You know, the one that read, “No one can make you feel inferior without your consent.“?

Turns out that it was ironically the PERFECT quote for me this past week. But before I get into all that, let’s talk real quick about my most recent shelf exam, my relaxing weekend and my upcoming Pediatrics rotation that starts tomorrow morning. The Ob/Gyn shelf exam still ended up being tough, even after all the long hours of studying I put into preparing for it. Smh. But that was to be expected. Of course there were going to be a few questions asking about minutia that I never even considered putting to memory. For those questions, I mostly just used process of elimination before throwing hail marys and moving on.  For the most part though, I was able to breeze through a good number of the questions that asked about important topics that I had drilled into my head. I was even able to finish the test and review some of the questions I was previously unsure about before time ran out, something that I had way less time to do on my previous Internal Medicine shelf exam. Overall, I think I did better this time around than I did on the IM shelf due to the increased emphasis I put on preparing for it and the fact that I had a better understanding of how to take a shelf exam….I just hope my grade shows proof of that. 😅

In other news, I’m honestly pretty excited about my Pediatrics rotations coming up! Six weeks of caring for children and teenagers is going to be a unique challenge, especially since I’ll have to learn how to efficiently interact with their families in a direct manner. Although it’ll be cool to help care for kids with their relative innocence and all, I feel like it’ll also be quite depressing to see them in the hospital stricken with debilitating conditions that they do not deserve to have. That will most likely provide me with an even stronger resolve to try and help them in any way I can.

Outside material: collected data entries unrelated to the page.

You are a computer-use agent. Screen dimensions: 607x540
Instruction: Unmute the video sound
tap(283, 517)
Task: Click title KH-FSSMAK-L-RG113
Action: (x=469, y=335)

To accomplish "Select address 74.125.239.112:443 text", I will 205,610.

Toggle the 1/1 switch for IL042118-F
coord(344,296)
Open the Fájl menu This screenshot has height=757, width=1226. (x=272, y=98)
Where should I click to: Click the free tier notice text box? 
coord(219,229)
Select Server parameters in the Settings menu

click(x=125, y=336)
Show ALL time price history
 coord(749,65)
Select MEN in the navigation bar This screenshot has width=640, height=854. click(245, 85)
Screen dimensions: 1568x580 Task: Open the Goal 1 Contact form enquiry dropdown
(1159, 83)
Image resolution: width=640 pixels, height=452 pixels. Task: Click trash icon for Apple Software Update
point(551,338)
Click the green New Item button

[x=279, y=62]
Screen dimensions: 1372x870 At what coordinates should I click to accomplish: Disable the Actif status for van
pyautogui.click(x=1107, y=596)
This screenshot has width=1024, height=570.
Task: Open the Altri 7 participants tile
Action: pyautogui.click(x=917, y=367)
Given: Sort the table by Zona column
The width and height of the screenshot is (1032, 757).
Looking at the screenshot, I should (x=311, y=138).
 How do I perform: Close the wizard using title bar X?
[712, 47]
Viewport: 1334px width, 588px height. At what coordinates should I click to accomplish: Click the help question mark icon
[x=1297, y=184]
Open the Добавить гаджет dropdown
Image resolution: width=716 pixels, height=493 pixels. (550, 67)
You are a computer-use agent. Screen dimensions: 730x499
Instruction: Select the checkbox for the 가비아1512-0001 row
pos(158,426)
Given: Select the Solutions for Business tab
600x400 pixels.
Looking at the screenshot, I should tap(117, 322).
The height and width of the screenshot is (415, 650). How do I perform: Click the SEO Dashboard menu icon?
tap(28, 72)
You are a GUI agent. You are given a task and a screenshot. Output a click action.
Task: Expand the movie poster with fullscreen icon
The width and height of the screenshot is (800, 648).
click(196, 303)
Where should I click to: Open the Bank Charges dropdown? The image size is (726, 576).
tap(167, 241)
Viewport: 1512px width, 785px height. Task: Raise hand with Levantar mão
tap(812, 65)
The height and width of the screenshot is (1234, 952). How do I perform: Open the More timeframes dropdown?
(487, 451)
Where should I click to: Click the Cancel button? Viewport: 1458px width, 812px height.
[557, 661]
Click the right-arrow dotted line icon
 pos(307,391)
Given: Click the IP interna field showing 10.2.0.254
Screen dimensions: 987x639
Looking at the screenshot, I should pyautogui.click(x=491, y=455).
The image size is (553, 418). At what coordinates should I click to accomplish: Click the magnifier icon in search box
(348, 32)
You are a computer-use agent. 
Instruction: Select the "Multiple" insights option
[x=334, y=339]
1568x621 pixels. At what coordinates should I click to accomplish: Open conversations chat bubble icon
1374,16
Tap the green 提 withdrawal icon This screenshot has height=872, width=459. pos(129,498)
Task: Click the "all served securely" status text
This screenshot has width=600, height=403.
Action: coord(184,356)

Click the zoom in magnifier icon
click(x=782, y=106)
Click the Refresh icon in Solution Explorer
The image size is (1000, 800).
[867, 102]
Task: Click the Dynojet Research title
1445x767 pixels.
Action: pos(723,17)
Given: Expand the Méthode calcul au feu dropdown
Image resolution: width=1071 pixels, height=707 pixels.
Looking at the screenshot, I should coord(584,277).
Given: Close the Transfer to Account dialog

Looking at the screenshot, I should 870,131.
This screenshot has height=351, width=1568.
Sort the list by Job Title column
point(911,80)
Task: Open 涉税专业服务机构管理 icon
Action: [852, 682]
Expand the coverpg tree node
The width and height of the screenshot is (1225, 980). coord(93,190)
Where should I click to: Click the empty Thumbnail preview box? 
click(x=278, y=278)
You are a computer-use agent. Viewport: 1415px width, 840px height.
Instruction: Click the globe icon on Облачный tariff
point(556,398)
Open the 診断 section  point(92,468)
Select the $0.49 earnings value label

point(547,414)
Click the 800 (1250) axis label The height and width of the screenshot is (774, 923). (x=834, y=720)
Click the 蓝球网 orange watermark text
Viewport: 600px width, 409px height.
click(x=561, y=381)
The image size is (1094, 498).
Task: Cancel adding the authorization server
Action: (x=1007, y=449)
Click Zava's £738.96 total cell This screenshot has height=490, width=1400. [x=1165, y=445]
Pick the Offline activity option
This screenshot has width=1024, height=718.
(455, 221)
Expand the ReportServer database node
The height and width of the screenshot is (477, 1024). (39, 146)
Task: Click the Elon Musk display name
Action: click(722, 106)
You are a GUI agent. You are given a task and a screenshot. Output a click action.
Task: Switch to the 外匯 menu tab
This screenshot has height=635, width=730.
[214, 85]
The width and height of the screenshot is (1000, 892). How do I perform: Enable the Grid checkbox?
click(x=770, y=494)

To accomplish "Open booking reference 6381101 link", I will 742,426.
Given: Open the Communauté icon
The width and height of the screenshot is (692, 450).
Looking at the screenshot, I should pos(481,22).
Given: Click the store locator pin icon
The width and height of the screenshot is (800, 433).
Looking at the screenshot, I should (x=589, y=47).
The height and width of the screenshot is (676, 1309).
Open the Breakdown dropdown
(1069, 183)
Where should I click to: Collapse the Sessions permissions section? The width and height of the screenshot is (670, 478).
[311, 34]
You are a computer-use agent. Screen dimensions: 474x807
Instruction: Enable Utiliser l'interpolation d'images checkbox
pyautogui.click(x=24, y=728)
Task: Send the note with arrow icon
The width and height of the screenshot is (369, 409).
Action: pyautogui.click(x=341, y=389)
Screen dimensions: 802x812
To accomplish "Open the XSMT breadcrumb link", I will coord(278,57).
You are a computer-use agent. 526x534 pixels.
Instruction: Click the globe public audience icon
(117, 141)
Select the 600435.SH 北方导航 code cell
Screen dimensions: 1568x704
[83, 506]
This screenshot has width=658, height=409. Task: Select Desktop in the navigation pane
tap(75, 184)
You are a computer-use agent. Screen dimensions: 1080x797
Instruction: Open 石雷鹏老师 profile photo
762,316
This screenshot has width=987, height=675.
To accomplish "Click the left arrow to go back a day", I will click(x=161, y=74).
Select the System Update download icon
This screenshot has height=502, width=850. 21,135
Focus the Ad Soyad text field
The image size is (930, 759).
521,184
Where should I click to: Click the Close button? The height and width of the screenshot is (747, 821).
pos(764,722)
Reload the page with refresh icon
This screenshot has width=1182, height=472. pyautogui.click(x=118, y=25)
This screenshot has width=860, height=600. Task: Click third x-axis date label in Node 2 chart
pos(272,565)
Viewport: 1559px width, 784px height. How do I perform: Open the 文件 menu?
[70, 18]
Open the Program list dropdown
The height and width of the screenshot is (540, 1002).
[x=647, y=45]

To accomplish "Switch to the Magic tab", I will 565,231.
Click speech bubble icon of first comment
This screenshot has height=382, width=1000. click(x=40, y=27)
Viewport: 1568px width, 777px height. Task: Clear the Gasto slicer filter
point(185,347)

With the outpatient component of this rotation, I’ll be working in a sub-specialty clinic, a newborn nursery and an ambulatory clinic, each for a duration of one week. It’ll be quite interesting, to say the least. I’m also 96% sure that I’ll catch a cold at some point during this rotation.

The Paley Center for Media ugh frustrated i cant headache GIF

In regards to this weekend, I spent it relaxing back home in VA with both my family and my girlfriend. As always, it was a pleasure to be back there spending time with them! We all ended up chatting merrily with one another and having a great time grilling with our neighbors while enjoying the pleasant weather that was gifted upon us. It was a much-needed decompression, especially after this past week. Speaking of this past week…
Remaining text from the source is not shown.